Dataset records
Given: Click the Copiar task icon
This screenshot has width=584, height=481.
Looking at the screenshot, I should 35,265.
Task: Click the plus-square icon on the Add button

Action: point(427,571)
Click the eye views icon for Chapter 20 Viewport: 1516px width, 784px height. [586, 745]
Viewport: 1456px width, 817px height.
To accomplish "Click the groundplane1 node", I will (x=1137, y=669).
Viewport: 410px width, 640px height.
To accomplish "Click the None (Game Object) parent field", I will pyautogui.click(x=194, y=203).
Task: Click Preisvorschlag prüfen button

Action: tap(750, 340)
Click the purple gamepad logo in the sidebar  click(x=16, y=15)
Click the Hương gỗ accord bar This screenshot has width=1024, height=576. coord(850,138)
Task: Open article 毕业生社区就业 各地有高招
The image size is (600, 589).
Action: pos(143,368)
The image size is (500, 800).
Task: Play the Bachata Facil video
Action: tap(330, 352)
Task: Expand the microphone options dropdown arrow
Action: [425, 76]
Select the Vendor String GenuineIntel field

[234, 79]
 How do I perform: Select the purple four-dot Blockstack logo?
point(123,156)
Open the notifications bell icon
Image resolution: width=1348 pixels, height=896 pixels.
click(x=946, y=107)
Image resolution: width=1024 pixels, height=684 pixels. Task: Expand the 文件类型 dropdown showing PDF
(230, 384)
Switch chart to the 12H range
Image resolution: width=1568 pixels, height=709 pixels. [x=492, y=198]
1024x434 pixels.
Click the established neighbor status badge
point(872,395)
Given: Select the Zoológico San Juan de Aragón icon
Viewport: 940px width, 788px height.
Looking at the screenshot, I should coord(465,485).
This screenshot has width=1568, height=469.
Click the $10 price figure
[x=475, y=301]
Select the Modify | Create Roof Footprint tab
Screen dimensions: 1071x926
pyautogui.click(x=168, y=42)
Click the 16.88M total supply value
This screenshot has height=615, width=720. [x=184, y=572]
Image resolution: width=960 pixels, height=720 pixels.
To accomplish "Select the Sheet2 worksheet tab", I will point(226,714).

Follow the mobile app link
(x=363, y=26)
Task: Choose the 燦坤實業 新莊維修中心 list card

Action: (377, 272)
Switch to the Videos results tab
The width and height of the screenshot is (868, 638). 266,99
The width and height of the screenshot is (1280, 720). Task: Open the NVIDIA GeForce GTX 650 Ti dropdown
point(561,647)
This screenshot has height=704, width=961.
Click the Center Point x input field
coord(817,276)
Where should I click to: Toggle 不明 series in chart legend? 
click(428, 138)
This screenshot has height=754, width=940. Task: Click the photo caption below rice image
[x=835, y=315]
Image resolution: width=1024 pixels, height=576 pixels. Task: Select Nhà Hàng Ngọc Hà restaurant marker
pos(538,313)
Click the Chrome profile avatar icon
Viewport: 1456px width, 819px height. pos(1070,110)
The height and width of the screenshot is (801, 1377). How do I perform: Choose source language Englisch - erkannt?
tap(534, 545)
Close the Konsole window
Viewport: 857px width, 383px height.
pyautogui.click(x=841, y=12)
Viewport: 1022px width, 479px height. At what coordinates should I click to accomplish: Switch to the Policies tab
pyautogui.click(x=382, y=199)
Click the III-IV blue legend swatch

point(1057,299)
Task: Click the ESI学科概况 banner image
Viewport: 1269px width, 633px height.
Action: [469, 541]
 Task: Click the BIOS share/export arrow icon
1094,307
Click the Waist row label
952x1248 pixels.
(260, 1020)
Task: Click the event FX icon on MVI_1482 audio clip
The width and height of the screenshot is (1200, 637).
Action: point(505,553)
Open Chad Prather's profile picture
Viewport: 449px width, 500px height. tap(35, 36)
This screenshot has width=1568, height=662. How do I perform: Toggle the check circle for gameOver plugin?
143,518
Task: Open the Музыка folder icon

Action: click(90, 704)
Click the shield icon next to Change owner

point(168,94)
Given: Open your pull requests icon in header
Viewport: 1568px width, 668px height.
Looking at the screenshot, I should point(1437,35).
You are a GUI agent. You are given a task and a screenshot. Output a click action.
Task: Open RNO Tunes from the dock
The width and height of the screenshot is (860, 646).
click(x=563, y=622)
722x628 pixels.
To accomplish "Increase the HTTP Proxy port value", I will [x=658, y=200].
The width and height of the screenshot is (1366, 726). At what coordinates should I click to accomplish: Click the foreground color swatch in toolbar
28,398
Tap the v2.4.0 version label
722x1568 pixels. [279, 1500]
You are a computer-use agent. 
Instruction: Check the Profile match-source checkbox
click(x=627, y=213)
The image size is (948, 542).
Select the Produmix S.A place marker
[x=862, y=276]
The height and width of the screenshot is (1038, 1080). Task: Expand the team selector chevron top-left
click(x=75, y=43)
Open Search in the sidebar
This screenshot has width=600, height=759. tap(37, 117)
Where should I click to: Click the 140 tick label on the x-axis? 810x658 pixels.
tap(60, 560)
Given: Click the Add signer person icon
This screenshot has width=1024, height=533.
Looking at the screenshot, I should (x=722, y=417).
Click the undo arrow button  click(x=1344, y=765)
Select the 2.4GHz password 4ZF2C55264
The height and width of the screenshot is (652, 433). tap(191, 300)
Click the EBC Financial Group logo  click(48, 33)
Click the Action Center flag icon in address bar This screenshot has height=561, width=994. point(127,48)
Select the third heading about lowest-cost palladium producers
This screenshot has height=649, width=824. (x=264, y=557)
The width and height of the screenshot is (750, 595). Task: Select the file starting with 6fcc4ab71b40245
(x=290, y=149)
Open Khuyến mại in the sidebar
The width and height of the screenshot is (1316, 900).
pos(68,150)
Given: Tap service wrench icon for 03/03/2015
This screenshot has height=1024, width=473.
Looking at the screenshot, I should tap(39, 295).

» **Exercise brief**
Copy the entries above exactly, leaving none out.

» **Exercise result**
Given: Click the Copiar task icon
This screenshot has width=584, height=481.
Looking at the screenshot, I should 35,265.
Task: Click the plus-square icon on the Add button

Action: point(427,571)
Click the eye views icon for Chapter 20 Viewport: 1516px width, 784px height. [586, 745]
Viewport: 1456px width, 817px height.
To accomplish "Click the groundplane1 node", I will (x=1137, y=669).
Viewport: 410px width, 640px height.
To accomplish "Click the None (Game Object) parent field", I will pyautogui.click(x=194, y=203).
Task: Click Preisvorschlag prüfen button

Action: tap(750, 340)
Click the purple gamepad logo in the sidebar  click(x=16, y=15)
Click the Hương gỗ accord bar This screenshot has width=1024, height=576. coord(850,138)
Task: Open article 毕业生社区就业 各地有高招
The image size is (600, 589).
Action: pos(143,368)
The image size is (500, 800).
Task: Play the Bachata Facil video
Action: tap(330, 352)
Task: Expand the microphone options dropdown arrow
Action: [425, 76]
Select the Vendor String GenuineIntel field

[234, 79]
 How do I perform: Select the purple four-dot Blockstack logo?
point(123,156)
Open the notifications bell icon
Image resolution: width=1348 pixels, height=896 pixels.
click(x=946, y=107)
Image resolution: width=1024 pixels, height=684 pixels. Task: Expand the 文件类型 dropdown showing PDF
(230, 384)
Switch chart to the 12H range
Image resolution: width=1568 pixels, height=709 pixels. [x=492, y=198]
1024x434 pixels.
Click the established neighbor status badge
point(872,395)
Given: Select the Zoológico San Juan de Aragón icon
Viewport: 940px width, 788px height.
Looking at the screenshot, I should coord(465,485).
This screenshot has width=1568, height=469.
Click the $10 price figure
[x=475, y=301]
Select the Modify | Create Roof Footprint tab
Screen dimensions: 1071x926
pyautogui.click(x=168, y=42)
Click the 16.88M total supply value
This screenshot has height=615, width=720. [x=184, y=572]
Image resolution: width=960 pixels, height=720 pixels.
To accomplish "Select the Sheet2 worksheet tab", I will point(226,714).

Follow the mobile app link
(x=363, y=26)
Task: Choose the 燦坤實業 新莊維修中心 list card

Action: (377, 272)
Switch to the Videos results tab
The width and height of the screenshot is (868, 638). 266,99
The width and height of the screenshot is (1280, 720). Task: Open the NVIDIA GeForce GTX 650 Ti dropdown
point(561,647)
This screenshot has height=704, width=961.
Click the Center Point x input field
coord(817,276)
Where should I click to: Toggle 不明 series in chart legend? 
click(428, 138)
This screenshot has height=754, width=940. Task: Click the photo caption below rice image
[x=835, y=315]
Image resolution: width=1024 pixels, height=576 pixels. Task: Select Nhà Hàng Ngọc Hà restaurant marker
pos(538,313)
Click the Chrome profile avatar icon
Viewport: 1456px width, 819px height. pos(1070,110)
The height and width of the screenshot is (801, 1377). How do I perform: Choose source language Englisch - erkannt?
tap(534, 545)
Close the Konsole window
Viewport: 857px width, 383px height.
pyautogui.click(x=841, y=12)
Viewport: 1022px width, 479px height. At what coordinates should I click to accomplish: Switch to the Policies tab
pyautogui.click(x=382, y=199)
Click the III-IV blue legend swatch

point(1057,299)
Task: Click the ESI学科概况 banner image
Viewport: 1269px width, 633px height.
Action: [469, 541]
 Task: Click the BIOS share/export arrow icon
1094,307
Click the Waist row label
952x1248 pixels.
(260, 1020)
Task: Click the event FX icon on MVI_1482 audio clip
The width and height of the screenshot is (1200, 637).
Action: point(505,553)
Open Chad Prather's profile picture
Viewport: 449px width, 500px height. tap(35, 36)
This screenshot has width=1568, height=662. How do I perform: Toggle the check circle for gameOver plugin?
143,518
Task: Open the Музыка folder icon

Action: click(90, 704)
Click the shield icon next to Change owner

point(168,94)
Given: Open your pull requests icon in header
Viewport: 1568px width, 668px height.
Looking at the screenshot, I should point(1437,35).
You are a GUI agent. You are given a task and a screenshot. Output a click action.
Task: Open RNO Tunes from the dock
The width and height of the screenshot is (860, 646).
click(x=563, y=622)
722x628 pixels.
To accomplish "Increase the HTTP Proxy port value", I will [x=658, y=200].
The width and height of the screenshot is (1366, 726). At what coordinates should I click to accomplish: Click the foreground color swatch in toolbar
28,398
Tap the v2.4.0 version label
722x1568 pixels. [279, 1500]
You are a computer-use agent. 
Instruction: Check the Profile match-source checkbox
click(x=627, y=213)
The image size is (948, 542).
Select the Produmix S.A place marker
[x=862, y=276]
The height and width of the screenshot is (1038, 1080). Task: Expand the team selector chevron top-left
click(x=75, y=43)
Open Search in the sidebar
This screenshot has width=600, height=759. tap(37, 117)
Where should I click to: Click the 140 tick label on the x-axis? 810x658 pixels.
tap(60, 560)
Given: Click the Add signer person icon
This screenshot has width=1024, height=533.
Looking at the screenshot, I should (x=722, y=417).
Click the undo arrow button  click(x=1344, y=765)
Select the 2.4GHz password 4ZF2C55264
The height and width of the screenshot is (652, 433). tap(191, 300)
Click the EBC Financial Group logo  click(48, 33)
Click the Action Center flag icon in address bar This screenshot has height=561, width=994. point(127,48)
Select the third heading about lowest-cost palladium producers
This screenshot has height=649, width=824. (x=264, y=557)
The width and height of the screenshot is (750, 595). Task: Select the file starting with 6fcc4ab71b40245
(x=290, y=149)
Open Khuyến mại in the sidebar
The width and height of the screenshot is (1316, 900).
pos(68,150)
Given: Tap service wrench icon for 03/03/2015
This screenshot has height=1024, width=473.
Looking at the screenshot, I should tap(39, 295).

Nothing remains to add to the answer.